Брови доктора Хеллера сомкнулись.

— Не уверен, что смогу чем-то помочь. Если это личное, то вам, наверное, лучше спросить у него самого.

Я боялась, что профессор так скажет, и все-таки попросила его о встрече. Мне нужно было добиться от него ответов на свои вопросы, прежде чем я снова увижу Лукаса. Мне нужно было знать, почему он нанес себе шрамы на запястья: только ли из-за гибели матери или позднее он пережил новое потрясение.

— Я не могу спросить у него. Это касается его мамы. Того, что случилось с ней. И с ним.

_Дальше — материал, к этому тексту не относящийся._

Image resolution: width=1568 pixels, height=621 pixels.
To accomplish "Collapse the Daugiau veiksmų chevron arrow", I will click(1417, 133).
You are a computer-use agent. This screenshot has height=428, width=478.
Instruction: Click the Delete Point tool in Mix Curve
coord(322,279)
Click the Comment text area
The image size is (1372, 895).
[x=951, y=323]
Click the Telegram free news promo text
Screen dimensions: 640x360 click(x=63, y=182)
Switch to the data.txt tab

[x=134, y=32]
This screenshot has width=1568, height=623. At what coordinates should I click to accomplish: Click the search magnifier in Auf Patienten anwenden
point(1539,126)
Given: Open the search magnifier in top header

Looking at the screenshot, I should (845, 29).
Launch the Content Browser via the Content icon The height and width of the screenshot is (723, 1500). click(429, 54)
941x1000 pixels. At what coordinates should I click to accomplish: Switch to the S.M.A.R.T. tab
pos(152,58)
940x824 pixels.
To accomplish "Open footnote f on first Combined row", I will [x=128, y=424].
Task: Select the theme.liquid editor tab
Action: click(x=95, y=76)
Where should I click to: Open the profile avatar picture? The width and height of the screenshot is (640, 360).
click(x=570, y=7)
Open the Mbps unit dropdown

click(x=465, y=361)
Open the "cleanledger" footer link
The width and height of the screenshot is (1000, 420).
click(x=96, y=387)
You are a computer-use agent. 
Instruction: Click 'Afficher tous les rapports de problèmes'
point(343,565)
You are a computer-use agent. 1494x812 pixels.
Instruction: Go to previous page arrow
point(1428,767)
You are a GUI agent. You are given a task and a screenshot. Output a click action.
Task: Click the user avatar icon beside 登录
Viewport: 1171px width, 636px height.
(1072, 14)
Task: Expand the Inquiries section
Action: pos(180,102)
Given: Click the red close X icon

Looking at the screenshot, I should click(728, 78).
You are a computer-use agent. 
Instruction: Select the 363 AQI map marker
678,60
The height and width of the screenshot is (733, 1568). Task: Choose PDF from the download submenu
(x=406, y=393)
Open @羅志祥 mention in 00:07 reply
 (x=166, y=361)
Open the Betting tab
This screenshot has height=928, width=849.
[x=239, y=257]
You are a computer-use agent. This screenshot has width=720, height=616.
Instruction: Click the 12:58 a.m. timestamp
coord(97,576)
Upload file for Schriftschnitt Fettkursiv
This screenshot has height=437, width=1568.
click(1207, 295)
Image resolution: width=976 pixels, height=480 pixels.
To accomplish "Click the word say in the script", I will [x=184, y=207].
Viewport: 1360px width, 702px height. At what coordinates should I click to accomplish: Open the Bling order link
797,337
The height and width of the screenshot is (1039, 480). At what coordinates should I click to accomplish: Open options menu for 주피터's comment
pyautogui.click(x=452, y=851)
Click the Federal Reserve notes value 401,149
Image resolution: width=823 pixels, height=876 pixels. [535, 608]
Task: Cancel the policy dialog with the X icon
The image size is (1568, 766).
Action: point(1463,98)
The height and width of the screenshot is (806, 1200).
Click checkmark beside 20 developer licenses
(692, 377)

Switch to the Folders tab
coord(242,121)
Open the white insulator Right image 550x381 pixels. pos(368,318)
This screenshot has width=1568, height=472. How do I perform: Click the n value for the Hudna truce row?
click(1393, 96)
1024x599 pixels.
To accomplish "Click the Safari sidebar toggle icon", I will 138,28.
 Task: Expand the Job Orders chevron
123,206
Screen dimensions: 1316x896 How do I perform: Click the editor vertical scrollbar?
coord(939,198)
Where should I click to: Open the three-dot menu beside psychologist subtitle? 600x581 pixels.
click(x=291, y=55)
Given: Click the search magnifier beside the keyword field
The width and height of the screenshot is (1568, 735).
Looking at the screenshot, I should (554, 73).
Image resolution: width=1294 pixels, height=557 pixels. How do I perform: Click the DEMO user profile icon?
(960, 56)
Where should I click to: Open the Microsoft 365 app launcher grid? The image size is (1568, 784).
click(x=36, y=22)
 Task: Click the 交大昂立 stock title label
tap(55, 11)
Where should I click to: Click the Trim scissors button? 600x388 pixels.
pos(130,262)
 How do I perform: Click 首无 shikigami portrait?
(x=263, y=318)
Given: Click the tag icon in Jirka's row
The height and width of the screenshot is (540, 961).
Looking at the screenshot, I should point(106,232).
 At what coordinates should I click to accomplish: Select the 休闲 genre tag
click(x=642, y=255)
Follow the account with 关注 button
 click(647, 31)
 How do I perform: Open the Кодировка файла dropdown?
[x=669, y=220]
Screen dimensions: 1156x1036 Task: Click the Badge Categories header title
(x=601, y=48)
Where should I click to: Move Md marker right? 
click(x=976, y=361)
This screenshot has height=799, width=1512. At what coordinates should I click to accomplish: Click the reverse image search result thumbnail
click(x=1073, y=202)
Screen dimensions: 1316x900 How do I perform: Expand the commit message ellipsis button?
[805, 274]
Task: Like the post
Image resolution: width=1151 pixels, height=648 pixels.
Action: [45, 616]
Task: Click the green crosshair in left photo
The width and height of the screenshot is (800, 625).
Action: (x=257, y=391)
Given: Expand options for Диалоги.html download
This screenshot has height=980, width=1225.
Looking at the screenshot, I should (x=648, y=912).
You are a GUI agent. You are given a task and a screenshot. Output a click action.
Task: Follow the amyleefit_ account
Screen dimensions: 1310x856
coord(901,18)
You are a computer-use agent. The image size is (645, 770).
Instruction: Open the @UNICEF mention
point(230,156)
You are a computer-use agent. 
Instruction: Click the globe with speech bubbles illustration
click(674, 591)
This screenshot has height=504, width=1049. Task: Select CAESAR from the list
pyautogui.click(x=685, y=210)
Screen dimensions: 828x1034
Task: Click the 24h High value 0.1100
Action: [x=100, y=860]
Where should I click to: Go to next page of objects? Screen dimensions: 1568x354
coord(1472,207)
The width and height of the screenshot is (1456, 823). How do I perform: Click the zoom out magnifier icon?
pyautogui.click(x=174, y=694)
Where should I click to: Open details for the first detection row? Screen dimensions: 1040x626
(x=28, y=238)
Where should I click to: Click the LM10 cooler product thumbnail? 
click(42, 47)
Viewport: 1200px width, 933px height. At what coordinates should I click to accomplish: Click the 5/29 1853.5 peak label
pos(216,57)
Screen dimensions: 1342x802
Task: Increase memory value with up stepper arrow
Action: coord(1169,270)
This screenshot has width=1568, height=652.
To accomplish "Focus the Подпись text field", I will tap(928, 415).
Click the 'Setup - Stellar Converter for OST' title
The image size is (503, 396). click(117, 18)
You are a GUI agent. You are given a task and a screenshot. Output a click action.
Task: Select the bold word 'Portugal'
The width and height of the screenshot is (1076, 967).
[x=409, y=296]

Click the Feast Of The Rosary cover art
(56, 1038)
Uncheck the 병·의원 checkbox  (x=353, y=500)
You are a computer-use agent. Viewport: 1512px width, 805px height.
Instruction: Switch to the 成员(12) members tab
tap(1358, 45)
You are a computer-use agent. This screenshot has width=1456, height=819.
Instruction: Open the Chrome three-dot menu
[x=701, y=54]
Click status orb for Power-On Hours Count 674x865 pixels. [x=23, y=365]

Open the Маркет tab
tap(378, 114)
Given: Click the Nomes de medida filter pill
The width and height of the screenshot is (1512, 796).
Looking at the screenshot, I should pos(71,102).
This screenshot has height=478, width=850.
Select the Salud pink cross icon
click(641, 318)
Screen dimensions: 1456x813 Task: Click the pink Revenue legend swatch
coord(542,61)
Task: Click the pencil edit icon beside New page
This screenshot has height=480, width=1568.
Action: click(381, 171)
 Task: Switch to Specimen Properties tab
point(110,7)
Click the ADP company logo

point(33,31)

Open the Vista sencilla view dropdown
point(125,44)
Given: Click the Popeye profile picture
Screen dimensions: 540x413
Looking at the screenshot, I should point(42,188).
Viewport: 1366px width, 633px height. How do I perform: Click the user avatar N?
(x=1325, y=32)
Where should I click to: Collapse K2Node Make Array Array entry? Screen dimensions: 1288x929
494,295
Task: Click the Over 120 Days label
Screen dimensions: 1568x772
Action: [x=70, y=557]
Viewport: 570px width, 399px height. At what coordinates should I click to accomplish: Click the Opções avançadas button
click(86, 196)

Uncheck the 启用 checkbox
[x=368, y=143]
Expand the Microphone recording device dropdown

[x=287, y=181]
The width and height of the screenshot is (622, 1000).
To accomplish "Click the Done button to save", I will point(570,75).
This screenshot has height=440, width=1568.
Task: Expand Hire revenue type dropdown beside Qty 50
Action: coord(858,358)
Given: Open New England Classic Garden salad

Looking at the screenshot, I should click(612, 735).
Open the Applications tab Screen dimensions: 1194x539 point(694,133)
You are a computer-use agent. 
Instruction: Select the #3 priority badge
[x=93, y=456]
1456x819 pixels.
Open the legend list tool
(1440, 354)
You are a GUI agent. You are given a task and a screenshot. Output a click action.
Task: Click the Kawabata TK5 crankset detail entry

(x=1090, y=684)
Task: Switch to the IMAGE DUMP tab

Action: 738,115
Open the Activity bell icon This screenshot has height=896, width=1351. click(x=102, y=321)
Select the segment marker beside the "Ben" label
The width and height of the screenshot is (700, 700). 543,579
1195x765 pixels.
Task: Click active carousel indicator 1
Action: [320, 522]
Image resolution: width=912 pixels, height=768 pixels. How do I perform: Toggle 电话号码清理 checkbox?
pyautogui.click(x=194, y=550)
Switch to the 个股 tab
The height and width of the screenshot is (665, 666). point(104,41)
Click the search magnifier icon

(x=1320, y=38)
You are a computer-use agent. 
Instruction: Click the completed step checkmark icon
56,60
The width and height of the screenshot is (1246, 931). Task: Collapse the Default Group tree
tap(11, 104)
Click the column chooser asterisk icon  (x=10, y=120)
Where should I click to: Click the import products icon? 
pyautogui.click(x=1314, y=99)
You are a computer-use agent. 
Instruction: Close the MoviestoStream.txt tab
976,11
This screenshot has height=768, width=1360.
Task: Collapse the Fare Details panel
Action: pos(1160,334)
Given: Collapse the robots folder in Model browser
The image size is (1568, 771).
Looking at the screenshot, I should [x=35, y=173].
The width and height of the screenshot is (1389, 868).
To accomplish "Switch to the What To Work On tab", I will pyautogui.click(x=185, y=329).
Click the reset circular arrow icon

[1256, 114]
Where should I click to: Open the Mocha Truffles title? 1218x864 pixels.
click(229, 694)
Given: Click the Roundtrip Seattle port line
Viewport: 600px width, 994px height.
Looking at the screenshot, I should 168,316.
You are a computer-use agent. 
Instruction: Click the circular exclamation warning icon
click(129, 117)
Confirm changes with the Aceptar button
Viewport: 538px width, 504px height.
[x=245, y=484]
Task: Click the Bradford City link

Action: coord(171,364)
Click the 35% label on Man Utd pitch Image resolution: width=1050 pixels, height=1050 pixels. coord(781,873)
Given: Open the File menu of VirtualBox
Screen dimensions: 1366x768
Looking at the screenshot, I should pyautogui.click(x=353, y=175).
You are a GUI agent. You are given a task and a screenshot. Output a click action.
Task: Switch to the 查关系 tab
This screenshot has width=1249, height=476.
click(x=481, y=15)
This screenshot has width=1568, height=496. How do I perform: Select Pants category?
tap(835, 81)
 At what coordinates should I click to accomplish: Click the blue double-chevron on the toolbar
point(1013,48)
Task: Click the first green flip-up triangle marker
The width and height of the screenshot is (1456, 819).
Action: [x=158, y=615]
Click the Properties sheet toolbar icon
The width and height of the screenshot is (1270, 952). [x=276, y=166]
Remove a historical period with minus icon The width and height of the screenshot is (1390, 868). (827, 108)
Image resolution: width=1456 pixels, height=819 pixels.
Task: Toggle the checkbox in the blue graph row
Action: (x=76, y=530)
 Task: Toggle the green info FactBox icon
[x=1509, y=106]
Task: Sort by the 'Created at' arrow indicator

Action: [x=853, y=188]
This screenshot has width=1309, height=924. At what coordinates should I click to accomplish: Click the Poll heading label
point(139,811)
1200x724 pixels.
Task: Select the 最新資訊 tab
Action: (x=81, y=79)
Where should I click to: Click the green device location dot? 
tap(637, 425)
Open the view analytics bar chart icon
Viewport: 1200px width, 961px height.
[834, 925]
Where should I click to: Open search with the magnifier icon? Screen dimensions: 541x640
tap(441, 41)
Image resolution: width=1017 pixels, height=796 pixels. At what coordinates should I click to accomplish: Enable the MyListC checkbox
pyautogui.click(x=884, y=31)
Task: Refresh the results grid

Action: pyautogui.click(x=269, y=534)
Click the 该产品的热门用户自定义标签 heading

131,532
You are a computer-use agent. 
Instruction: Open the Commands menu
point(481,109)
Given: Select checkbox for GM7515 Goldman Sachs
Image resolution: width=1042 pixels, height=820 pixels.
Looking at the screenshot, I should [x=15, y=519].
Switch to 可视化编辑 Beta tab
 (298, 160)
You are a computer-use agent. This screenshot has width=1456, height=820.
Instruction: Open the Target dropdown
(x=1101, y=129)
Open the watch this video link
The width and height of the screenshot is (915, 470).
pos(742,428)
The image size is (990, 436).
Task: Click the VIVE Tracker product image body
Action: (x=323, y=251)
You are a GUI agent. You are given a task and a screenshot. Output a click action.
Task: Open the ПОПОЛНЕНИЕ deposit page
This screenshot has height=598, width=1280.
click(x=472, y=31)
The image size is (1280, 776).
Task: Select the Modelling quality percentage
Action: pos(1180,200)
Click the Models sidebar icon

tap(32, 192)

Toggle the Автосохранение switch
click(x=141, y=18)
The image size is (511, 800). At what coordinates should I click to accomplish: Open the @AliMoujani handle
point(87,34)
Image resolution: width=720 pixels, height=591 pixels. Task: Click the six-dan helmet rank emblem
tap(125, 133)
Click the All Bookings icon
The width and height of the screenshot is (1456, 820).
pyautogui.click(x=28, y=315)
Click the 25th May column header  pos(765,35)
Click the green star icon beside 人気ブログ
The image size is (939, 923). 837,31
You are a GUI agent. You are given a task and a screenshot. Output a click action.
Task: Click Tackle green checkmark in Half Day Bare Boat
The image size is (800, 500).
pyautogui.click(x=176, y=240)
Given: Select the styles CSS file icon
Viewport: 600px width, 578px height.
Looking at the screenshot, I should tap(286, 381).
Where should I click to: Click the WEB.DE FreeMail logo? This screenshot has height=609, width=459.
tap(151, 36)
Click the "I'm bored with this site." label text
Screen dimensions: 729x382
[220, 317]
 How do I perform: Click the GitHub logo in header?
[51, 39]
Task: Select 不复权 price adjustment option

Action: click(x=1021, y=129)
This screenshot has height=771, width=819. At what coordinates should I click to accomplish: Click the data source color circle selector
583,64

Доктор Хеллер посмотрел на меня так, будто я ударила его под дых:

— Это он вам рассказал?

Я покачала головой:

— Нет, я нашла в Интернете ее некролог, но ничего из него не поняла и тогда ввела в строку поиска ее имя. Выпала статья, в которой упоминаетесь вы.

Он нахмурился:

— Миз Уоллес, я не собираюсь говорить об обстоятельствах гибели Роуз Максфилд, чтобы удовлетворить чье-то нездоровое любопытство.

Я сползла на краешек стула и в очередной раз судорожно глотнула воздуху:

— Это не любопытство. Его руки… На них шрамы. Я никогда раньше не общалась с людьми, которые пытались сделать с собой такое. И когда мы разговариваем, я постоянно боюсь сказать что-то не то. Вы знаете Лукаса всю его жизнь, а я всего лишь несколько недель. Но он мне небезразличен. Даже очень.

Несколько секунд доктор Хеллер молчал, глядя на меня из-под кустистых бровей. Очевидно, он решал, что можно мне сказать, а чего нельзя. Трудно было разглядеть бывшего десантника в этом тихом полноватом человеке. Трудно было представить, что однажды он обнаружил тело зверски убитой жены своего близкого друга.

Он прокашлялся. Я сидела не шевелясь.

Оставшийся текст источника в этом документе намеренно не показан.